[671] Pierre Michel Hennin (1728-1807) was Secretary of Embassy in Poland in 1759, Resident at Warsaw in 1763, Resident at Geneva in 1765, and in 1779 became First Clerk at the Foreign Office, a post in which he did eminent service until 1792, when he was dismissed by General Dumouriez. He was obliged to sell his collections, and took to "scribbling fat novels" for a livelihood, working at learning languages and at his writing until his death, on the 5th of July 1807, at the age of nearly eighty.—B.

[672] Claude Antoine de Bésiade, Duc d'Avaray (1740-1829), brother to the Comte d'Avaray, Louis XVIII.'s companion in exile and chief agent.
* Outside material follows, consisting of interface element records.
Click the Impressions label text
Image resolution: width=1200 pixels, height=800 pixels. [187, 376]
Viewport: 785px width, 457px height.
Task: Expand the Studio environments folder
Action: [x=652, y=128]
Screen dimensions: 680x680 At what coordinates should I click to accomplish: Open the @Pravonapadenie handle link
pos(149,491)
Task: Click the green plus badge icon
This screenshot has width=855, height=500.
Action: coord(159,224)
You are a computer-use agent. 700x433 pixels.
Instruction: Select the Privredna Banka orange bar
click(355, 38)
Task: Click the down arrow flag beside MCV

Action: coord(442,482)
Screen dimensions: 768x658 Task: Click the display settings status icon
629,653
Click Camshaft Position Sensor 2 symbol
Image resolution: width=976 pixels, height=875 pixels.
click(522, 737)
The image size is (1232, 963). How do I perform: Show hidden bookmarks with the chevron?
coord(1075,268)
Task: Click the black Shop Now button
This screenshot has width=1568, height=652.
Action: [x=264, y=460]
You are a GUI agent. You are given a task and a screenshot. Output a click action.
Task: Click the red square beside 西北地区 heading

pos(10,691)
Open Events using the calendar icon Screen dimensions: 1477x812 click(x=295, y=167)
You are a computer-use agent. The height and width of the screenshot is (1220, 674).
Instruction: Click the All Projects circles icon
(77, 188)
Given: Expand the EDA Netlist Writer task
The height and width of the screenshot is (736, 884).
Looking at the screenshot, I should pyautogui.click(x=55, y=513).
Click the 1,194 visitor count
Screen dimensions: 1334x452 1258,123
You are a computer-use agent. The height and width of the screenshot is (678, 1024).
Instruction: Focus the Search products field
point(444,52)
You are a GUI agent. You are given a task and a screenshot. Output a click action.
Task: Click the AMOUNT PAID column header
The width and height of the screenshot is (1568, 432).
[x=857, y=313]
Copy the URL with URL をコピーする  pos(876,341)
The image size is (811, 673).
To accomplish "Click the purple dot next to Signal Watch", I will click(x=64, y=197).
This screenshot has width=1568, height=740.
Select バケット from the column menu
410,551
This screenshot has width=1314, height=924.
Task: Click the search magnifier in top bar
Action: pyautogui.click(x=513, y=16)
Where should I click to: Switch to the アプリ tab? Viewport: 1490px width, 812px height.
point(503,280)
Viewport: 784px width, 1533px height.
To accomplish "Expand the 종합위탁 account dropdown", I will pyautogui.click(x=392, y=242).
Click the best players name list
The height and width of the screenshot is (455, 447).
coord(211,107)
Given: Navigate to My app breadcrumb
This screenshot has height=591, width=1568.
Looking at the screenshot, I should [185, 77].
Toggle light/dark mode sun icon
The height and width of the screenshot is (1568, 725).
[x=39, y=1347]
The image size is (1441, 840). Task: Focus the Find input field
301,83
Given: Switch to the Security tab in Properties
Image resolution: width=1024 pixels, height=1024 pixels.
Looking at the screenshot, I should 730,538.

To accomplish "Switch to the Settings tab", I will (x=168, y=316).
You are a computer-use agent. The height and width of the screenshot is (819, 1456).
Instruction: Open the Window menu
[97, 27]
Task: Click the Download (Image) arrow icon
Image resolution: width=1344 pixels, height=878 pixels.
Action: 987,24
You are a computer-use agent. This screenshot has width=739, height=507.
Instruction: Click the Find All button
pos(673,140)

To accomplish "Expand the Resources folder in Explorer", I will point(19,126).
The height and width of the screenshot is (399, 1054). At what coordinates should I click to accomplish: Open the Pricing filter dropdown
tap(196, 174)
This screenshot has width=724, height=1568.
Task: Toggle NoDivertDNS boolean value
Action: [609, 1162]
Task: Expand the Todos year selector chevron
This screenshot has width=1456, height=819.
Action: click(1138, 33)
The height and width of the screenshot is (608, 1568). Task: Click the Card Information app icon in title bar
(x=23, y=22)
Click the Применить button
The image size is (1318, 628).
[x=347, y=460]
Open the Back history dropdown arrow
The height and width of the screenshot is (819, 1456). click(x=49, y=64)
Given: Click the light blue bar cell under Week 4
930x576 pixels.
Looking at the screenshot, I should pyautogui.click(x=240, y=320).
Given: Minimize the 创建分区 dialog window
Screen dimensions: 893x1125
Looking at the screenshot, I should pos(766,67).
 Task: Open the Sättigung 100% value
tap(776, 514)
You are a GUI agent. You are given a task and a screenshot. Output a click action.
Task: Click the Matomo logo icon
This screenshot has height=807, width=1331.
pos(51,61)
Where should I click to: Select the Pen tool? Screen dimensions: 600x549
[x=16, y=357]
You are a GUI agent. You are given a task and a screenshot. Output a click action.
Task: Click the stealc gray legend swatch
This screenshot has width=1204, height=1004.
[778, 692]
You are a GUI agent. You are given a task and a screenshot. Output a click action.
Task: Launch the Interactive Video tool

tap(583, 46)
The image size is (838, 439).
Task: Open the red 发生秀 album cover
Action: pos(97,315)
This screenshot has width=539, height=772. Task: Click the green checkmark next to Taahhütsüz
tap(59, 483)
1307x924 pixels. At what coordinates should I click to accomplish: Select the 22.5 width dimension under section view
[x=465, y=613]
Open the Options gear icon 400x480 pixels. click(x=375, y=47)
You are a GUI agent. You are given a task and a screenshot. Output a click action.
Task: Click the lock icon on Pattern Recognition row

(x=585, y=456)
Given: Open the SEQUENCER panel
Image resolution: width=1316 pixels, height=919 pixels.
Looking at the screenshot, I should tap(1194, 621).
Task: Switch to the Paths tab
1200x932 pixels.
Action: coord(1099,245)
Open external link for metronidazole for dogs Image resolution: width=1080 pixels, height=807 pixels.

D'Avaray was imprisoned during the Terror, recovered his liberty on the 9 Thermidor, and emigrated, returning to France in 1814. Louis XVIII. raised him to the peerage in 1815, created him a duke in 1817, and made him his First Chamberlain in 1820.—B.

[673] Cinq jours à Clermont (Auvergne) 2, 3, 4, 5 et 6 août 1805 and Le Mont-Blanc, paysages de montagnes, fin d'août 1805. They appear in Vol. VI. of the complete works.—B.

[674] Honoré d'Urfé (1567-1625), after a life spent in war and diplomacy, wrote the famous pastoral romance of the Astrée, in which he depicted the happiness of the shepherds of the Lignon. The singular book was received with the greatest favour, and gave rise to a whole school of bucolic novelists. D'Urfé died before completing his work, and his secretary, Baro, finished it from the author's manuscripts or his own imagination.—T.

[675] Claude Ignace Brugière de Barante (1745-1814). Napoleon dismissed him because of the indulgence shown by him to Madame de Staël, and he died at the moment when the return of the Bourbons appeared to promise him a just reparation.—B.

[676] Louis Nicolas Philippe Auguste Comte de Forbin (1779-1841), a successful writer and painter, and a member of the Academy of Fine Arts. Under the Restoration he became Director of the Museums.—T.

[677] Mathurin Régnier (1573-1613), the first of the French satiric poets. He received the tonsure at the age of thirteen, obtained a rich canonry before he was thirty, and died at forty of his pleasures and excesses.—T.

[678] Oppian, Cynegetica, II. 348.—B.

[679] Jeanne Françoise Thévenin (1763-1841), known as Sophie Devienne, acted at the Comédie Française from 1785 to 1813, and was one of the best "waiting-maids" at that classic theatre.—B.

[680] St. Pothin (87-177), one of the first apostles to the Gauls, became Bishop of Lyons, where he suffered martyrdom at the age of nearly ninety years. He is honoured on the 2nd of June.—T.